:: ASSIGNMENT ::
Down to the last character, repeat the entries beneath this task.
--- RECORDS ---
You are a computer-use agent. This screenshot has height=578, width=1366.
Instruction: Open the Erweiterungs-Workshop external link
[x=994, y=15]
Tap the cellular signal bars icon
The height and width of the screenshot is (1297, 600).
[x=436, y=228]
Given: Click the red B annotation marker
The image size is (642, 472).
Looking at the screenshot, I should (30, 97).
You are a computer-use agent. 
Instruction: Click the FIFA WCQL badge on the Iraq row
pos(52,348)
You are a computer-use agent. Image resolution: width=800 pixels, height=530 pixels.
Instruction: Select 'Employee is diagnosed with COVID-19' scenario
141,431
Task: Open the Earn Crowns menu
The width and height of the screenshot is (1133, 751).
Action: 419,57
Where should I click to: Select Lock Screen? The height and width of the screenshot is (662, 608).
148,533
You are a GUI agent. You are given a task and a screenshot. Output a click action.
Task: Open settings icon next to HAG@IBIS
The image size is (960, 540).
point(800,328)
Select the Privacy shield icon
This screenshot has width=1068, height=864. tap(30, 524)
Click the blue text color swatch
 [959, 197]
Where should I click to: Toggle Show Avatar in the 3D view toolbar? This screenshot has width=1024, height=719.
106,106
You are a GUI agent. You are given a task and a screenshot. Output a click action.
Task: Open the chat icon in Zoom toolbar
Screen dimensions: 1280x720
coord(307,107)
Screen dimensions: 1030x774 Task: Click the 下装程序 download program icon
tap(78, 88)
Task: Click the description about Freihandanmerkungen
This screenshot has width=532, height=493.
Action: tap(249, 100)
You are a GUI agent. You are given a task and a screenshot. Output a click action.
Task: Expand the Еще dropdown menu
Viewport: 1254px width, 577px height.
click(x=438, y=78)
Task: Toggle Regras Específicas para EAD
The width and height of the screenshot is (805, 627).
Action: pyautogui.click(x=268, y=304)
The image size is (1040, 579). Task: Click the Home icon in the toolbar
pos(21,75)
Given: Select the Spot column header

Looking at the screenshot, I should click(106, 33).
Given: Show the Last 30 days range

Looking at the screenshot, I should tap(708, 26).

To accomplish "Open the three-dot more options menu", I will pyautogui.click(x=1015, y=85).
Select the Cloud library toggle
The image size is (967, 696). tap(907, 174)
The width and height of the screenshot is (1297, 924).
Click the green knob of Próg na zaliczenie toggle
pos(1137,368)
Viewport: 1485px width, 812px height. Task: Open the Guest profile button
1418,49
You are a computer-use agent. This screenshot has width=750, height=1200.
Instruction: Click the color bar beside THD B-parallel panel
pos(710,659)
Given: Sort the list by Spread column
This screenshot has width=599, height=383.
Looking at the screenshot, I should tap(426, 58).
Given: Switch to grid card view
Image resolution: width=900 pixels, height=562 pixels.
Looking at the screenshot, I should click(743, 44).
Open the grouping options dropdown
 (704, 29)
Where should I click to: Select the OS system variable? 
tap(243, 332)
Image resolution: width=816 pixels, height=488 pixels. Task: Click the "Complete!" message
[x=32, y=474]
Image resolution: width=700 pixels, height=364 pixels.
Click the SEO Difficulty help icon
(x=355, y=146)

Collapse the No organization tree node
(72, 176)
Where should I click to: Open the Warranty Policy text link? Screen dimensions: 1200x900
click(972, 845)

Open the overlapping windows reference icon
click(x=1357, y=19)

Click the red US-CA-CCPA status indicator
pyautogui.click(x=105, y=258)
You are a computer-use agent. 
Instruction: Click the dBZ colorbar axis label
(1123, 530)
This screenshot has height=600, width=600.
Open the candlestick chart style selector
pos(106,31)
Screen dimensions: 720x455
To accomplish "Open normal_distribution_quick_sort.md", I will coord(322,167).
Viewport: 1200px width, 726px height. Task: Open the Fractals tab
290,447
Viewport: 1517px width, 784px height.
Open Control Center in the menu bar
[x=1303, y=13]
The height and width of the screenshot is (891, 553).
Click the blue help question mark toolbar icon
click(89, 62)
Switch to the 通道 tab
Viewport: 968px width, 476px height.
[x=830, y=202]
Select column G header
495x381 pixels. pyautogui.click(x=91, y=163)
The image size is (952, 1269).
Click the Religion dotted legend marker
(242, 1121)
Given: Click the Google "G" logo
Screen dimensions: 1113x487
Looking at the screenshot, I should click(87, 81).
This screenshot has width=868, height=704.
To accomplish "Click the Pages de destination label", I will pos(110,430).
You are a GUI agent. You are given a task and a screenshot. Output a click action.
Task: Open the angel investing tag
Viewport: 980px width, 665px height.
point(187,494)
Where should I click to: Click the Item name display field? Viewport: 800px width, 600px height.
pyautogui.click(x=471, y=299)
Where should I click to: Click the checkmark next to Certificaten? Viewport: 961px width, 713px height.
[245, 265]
---
:: WRITTEN SOLUTION ::
You are a computer-use agent. This screenshot has height=578, width=1366.
Instruction: Open the Erweiterungs-Workshop external link
[x=994, y=15]
Tap the cellular signal bars icon
The height and width of the screenshot is (1297, 600).
[x=436, y=228]
Given: Click the red B annotation marker
The image size is (642, 472).
Looking at the screenshot, I should (30, 97).
You are a computer-use agent. 
Instruction: Click the FIFA WCQL badge on the Iraq row
pos(52,348)
You are a computer-use agent. Image resolution: width=800 pixels, height=530 pixels.
Instruction: Select 'Employee is diagnosed with COVID-19' scenario
141,431
Task: Open the Earn Crowns menu
The width and height of the screenshot is (1133, 751).
Action: 419,57
Where should I click to: Select Lock Screen? The height and width of the screenshot is (662, 608).
148,533
You are a GUI agent. You are given a task and a screenshot. Output a click action.
Task: Open settings icon next to HAG@IBIS
The image size is (960, 540).
point(800,328)
Select the Privacy shield icon
This screenshot has width=1068, height=864. tap(30, 524)
Click the blue text color swatch
 [959, 197]
Where should I click to: Toggle Show Avatar in the 3D view toolbar? This screenshot has width=1024, height=719.
106,106
You are a GUI agent. You are given a task and a screenshot. Output a click action.
Task: Open the chat icon in Zoom toolbar
Screen dimensions: 1280x720
coord(307,107)
Screen dimensions: 1030x774 Task: Click the 下装程序 download program icon
tap(78, 88)
Task: Click the description about Freihandanmerkungen
This screenshot has width=532, height=493.
Action: tap(249, 100)
You are a GUI agent. You are given a task and a screenshot. Output a click action.
Task: Expand the Еще dropdown menu
Viewport: 1254px width, 577px height.
click(x=438, y=78)
Task: Toggle Regras Específicas para EAD
The width and height of the screenshot is (805, 627).
Action: pyautogui.click(x=268, y=304)
The image size is (1040, 579). Task: Click the Home icon in the toolbar
pos(21,75)
Given: Select the Spot column header

Looking at the screenshot, I should click(106, 33).
Given: Show the Last 30 days range

Looking at the screenshot, I should tap(708, 26).

To accomplish "Open the three-dot more options menu", I will pyautogui.click(x=1015, y=85).
Select the Cloud library toggle
The image size is (967, 696). tap(907, 174)
The width and height of the screenshot is (1297, 924).
Click the green knob of Próg na zaliczenie toggle
pos(1137,368)
Viewport: 1485px width, 812px height. Task: Open the Guest profile button
1418,49
You are a computer-use agent. This screenshot has width=750, height=1200.
Instruction: Click the color bar beside THD B-parallel panel
pos(710,659)
Given: Sort the list by Spread column
This screenshot has width=599, height=383.
Looking at the screenshot, I should tap(426, 58).
Given: Switch to grid card view
Image resolution: width=900 pixels, height=562 pixels.
Looking at the screenshot, I should click(743, 44).
Open the grouping options dropdown
 (704, 29)
Where should I click to: Select the OS system variable? 
tap(243, 332)
Image resolution: width=816 pixels, height=488 pixels. Task: Click the "Complete!" message
[x=32, y=474]
Image resolution: width=700 pixels, height=364 pixels.
Click the SEO Difficulty help icon
(x=355, y=146)

Collapse the No organization tree node
(72, 176)
Where should I click to: Open the Warranty Policy text link? Screen dimensions: 1200x900
click(972, 845)

Open the overlapping windows reference icon
click(x=1357, y=19)

Click the red US-CA-CCPA status indicator
pyautogui.click(x=105, y=258)
You are a computer-use agent. 
Instruction: Click the dBZ colorbar axis label
(1123, 530)
This screenshot has height=600, width=600.
Open the candlestick chart style selector
pos(106,31)
Screen dimensions: 720x455
To accomplish "Open normal_distribution_quick_sort.md", I will coord(322,167).
Viewport: 1200px width, 726px height. Task: Open the Fractals tab
290,447
Viewport: 1517px width, 784px height.
Open Control Center in the menu bar
[x=1303, y=13]
The height and width of the screenshot is (891, 553).
Click the blue help question mark toolbar icon
click(89, 62)
Switch to the 通道 tab
Viewport: 968px width, 476px height.
[x=830, y=202]
Select column G header
495x381 pixels. pyautogui.click(x=91, y=163)
The image size is (952, 1269).
Click the Religion dotted legend marker
(242, 1121)
Given: Click the Google "G" logo
Screen dimensions: 1113x487
Looking at the screenshot, I should click(87, 81).
This screenshot has width=868, height=704.
To accomplish "Click the Pages de destination label", I will pos(110,430).
You are a GUI agent. You are given a task and a screenshot. Output a click action.
Task: Open the angel investing tag
Viewport: 980px width, 665px height.
point(187,494)
Where should I click to: Click the Item name display field? Viewport: 800px width, 600px height.
pyautogui.click(x=471, y=299)
Where should I click to: Click the checkmark next to Certificaten? Viewport: 961px width, 713px height.
[245, 265]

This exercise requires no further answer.